Jamal al-Din al-Afghani
Journalist, reformer. A founder of modern Muslim anti-colonialism, he advocated a religious and cultural revival to counteract
European influence. Jamal al-Din Afghani is considered to be the founding
father of Islamic modernism.
His place of birth, which has become a source of long-standing controversy,
is not known, but he received his early education in various religious
schools near Kabul, Afghanistan and Tehran, Iran. He went
to India in 1855-6 to continue
his studies. In 1870, he traveled to Istanbul where he received a warm welcome from Ottoman officials and intellectuals who were instrumental in the creation of
reforms.
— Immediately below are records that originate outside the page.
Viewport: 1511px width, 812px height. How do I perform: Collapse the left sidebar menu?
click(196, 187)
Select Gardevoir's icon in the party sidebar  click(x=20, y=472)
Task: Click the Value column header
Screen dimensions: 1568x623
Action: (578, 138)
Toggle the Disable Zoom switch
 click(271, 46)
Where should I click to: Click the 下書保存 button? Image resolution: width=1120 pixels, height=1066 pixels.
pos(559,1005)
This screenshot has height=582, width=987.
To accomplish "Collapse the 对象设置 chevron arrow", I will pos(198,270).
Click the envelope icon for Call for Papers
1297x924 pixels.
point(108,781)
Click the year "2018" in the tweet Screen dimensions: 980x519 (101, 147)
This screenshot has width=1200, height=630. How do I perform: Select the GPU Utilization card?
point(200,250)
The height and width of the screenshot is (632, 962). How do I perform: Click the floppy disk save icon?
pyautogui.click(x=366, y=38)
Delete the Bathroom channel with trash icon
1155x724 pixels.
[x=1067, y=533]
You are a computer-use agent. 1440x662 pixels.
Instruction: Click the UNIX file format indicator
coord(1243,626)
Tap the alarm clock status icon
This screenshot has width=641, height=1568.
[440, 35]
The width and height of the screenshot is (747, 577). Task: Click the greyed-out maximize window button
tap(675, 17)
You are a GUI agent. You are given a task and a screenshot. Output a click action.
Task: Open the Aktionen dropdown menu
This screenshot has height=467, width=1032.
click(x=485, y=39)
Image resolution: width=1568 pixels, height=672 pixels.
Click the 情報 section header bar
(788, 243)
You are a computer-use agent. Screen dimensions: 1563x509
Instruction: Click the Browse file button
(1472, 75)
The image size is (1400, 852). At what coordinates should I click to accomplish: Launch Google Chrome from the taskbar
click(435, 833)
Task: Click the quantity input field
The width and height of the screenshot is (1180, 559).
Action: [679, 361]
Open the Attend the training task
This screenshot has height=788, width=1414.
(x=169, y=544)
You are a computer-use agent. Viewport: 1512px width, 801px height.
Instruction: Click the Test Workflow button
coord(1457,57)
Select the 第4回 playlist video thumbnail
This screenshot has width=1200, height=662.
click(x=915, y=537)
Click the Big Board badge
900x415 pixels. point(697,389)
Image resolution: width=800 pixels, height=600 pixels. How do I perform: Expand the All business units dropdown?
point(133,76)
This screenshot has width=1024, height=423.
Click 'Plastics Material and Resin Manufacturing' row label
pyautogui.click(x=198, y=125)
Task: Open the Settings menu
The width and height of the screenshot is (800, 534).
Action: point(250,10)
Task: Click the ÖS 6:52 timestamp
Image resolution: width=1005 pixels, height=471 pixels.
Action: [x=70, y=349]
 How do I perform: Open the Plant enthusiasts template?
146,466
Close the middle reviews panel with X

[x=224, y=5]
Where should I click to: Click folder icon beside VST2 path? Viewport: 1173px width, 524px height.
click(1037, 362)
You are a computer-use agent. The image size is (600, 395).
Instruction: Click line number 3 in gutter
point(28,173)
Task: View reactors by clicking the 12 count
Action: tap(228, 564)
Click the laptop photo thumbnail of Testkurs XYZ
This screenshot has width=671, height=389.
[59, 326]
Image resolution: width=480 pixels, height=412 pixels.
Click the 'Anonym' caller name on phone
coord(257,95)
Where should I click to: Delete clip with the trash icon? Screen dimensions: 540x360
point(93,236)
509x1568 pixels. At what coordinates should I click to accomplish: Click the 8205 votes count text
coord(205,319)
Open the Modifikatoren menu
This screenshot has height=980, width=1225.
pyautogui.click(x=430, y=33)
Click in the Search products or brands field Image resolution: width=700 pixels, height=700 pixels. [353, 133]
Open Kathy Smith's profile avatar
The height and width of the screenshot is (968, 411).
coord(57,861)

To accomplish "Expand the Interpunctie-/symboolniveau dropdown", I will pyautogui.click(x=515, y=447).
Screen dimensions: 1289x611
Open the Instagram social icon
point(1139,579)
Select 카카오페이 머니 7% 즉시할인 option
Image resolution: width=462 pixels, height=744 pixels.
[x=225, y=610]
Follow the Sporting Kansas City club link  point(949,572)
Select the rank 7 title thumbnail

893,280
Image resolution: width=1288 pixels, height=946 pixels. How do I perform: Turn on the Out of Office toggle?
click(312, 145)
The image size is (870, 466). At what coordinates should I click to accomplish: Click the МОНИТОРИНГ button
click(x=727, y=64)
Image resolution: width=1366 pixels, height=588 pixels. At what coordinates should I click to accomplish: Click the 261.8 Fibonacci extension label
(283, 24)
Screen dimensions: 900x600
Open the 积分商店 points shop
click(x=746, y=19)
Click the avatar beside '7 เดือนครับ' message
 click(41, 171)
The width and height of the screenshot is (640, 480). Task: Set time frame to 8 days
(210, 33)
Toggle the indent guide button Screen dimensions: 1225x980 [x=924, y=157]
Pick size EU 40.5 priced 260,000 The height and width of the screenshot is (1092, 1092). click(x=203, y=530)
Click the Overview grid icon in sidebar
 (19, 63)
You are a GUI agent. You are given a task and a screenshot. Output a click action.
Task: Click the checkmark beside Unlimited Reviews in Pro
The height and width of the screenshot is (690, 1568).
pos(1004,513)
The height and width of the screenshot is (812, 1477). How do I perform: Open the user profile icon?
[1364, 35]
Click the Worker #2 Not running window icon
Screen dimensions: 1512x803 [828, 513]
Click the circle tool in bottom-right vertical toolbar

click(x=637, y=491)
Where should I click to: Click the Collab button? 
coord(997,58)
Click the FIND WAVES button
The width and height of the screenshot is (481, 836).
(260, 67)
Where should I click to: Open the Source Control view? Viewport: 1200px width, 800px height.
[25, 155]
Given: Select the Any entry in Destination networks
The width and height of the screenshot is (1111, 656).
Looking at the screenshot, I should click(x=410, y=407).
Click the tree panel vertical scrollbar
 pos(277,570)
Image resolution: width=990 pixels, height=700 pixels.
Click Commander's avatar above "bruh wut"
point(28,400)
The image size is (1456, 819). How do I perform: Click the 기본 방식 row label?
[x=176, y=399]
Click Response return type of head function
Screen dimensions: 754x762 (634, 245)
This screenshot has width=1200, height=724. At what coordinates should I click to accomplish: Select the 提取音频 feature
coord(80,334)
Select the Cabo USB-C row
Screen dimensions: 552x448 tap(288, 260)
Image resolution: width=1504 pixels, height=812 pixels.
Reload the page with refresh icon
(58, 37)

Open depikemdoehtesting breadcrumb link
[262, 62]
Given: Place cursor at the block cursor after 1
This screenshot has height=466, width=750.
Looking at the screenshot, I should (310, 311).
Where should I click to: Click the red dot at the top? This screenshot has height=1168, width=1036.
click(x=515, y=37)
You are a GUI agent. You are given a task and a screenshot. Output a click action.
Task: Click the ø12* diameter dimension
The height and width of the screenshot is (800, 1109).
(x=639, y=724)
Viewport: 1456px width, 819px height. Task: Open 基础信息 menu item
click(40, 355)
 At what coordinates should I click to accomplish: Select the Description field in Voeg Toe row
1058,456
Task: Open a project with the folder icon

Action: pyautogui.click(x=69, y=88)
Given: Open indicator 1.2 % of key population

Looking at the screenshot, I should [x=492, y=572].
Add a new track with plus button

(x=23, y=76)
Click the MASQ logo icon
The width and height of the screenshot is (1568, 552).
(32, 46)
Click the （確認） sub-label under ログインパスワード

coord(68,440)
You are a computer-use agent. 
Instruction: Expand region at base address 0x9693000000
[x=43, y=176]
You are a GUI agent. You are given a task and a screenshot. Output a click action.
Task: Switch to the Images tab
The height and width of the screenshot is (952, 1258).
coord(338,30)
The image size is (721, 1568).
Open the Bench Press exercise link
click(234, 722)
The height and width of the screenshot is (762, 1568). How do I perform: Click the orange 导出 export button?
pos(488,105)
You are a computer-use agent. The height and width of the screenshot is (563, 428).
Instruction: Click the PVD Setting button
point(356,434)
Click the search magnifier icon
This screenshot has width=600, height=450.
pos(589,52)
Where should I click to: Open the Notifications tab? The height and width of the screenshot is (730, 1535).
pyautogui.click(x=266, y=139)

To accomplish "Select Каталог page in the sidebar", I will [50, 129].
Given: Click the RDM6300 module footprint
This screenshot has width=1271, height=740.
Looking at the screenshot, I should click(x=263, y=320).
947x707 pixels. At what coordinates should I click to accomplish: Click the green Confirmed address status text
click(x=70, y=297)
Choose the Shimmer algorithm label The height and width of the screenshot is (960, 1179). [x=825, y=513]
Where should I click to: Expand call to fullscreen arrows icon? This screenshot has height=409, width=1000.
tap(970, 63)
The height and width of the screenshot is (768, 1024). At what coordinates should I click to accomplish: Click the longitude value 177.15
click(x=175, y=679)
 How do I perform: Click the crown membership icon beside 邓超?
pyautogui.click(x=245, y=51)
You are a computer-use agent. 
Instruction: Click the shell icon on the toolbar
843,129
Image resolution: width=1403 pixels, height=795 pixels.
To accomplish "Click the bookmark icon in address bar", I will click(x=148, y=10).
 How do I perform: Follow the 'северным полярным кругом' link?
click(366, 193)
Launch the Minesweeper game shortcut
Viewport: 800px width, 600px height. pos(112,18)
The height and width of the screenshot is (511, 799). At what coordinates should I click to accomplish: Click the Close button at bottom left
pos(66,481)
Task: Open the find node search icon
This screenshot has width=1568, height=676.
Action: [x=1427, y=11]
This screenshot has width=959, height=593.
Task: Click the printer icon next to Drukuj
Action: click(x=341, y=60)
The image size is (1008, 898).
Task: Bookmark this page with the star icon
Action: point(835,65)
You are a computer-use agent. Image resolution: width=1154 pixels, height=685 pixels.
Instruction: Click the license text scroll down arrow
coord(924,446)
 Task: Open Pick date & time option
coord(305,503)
Afghani went to Egypt in 1871 and remained there for the next eight years, during which
time he began to spread his philosophical and political ideas through
classes and public lectures.
In 1886, he was invited by Shah Nasir al-Din to Iran
and offered the position of special adviser to the Shah, which he accepted.
Afghani, however, was critical of the Shahs policies, and this
differing of opinion forced Afghani to leave Iran for Russia in 1886,
where he remianed until 1889. In 1889 on his way to Paris, Afghani met
Shah Nasir al-Din in Munich and was offered the position of grand vizier.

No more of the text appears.